Start the renewal process at least two weeks before the current authorization expires. If the authorization lapses, the pharmacy claim will reject at the point of sale and the patient will face a gap in medication coverage — a situation that can be medically dangerous for patients on stable chronic opioid regimens.

If the Request Is Denied

Denials come with a formal notice explaining the clinical reasons. The most common causes are incomplete documentation (missing PDMP date, no pain contract on file, no specialist consultation for doses above 120 MME) rather than genuine disagreements about medical necessity. Before appealing, check whether the denial can be resolved by simply resubmitting with the missing item.

If the denial involves a clinical judgment call, you can request a peer-to-peer review — a direct conversation between you (or another licensed clinician at your practice) and a Molina Medical Director. The request must be made within five business days of receiving the denial notification. When calling, have your name, a direct callback number, and a proposed date and time for the review ready.8Molina Marketplace. Peer to Peer (P2P) Review The phone number and exact timeline for peer-to-peer requests vary by state; check your state-specific Molina provider manual for the correct contact information.

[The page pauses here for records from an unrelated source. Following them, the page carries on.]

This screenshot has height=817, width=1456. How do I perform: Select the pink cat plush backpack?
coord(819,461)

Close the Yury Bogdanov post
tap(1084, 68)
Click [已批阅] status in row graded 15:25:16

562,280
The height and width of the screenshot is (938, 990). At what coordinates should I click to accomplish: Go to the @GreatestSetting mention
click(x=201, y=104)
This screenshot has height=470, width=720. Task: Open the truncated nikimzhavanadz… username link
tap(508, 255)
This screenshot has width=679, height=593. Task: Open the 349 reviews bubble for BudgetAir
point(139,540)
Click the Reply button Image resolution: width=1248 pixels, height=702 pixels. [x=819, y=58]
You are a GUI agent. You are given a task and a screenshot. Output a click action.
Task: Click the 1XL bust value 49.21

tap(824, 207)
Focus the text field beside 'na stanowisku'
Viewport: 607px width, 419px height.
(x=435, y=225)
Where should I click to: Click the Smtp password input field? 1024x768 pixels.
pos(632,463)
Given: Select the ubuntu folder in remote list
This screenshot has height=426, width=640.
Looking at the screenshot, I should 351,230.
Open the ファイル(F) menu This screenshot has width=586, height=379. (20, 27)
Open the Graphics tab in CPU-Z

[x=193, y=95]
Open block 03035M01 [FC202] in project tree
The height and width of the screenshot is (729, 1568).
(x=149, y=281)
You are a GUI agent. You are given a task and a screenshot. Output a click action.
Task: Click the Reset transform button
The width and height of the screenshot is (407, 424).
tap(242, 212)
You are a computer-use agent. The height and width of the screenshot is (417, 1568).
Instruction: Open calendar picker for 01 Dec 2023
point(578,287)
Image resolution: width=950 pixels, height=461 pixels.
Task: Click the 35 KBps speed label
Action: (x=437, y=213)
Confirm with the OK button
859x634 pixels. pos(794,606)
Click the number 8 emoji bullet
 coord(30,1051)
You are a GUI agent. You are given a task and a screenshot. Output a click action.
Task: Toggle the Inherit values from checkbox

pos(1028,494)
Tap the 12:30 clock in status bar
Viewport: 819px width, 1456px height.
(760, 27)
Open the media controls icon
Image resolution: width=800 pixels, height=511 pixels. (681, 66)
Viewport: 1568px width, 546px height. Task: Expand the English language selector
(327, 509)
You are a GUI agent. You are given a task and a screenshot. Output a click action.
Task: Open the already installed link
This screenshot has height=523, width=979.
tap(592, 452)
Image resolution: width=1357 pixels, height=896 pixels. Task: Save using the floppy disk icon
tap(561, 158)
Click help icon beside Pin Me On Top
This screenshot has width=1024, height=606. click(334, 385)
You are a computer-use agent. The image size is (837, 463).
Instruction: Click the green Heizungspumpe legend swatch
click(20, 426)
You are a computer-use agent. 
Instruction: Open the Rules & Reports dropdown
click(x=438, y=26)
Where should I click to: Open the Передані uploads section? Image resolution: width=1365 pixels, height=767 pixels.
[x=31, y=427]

Beyond peer-to-peer review, standard appeal rights apply under your state’s Medicaid managed care regulations. The denial letter will include instructions for filing a formal appeal, including the deadline and where to send it. Patients also have the right to request a state fair hearing if the plan upholds the denial on appeal.

Common Mistakes That Cause Delays

Certain errors show up repeatedly and are easy to avoid:

  • Wrong MME threshold in mind: Providers who remember the 90 MME CMS alert sometimes assume their 100 MME patient does not need the attestation. The Molina form triggers at 120 MME for the high-dose section, but chronic use (over 42 days in 90 days) requires the attestation at any dose.
  • Incomplete Section 1 routing: Selecting “chronic non-cancer pain” but skipping Section 2 because the dose is below 120 MME. Section 2 is required for all chronic non-cancer pain attestations regardless of dose.
  • Stale PDMP query: Running the PDMP check weeks before submission. Run it close to the date you sign the form.
  • Missing specialist consultation above 120 MME: Primary care providers who prescribe above 120 MME daily sometimes submit without documenting a pain management specialist consultation. The form will not be approved without it unless the prescriber qualifies under one of the five specialist pathways.
  • No signed pain contract: The attestation requires you to confirm the patient signed one. If it is not in the chart, the clinical reviewer will catch it.
  • Submitting the form without clinical notes: The attestation is a certification, not a standalone document. Attach the SOAP note, PDMP printout, and any specialist consultation records.

Treating the attestation as a checkbox exercise rather than a reflection of what is actually in the chart is where providers get into trouble. The clinical reviewers read the supporting documentation, and inconsistencies between what you attested and what the notes show will trigger a denial or a request for additional records that delays the entire process.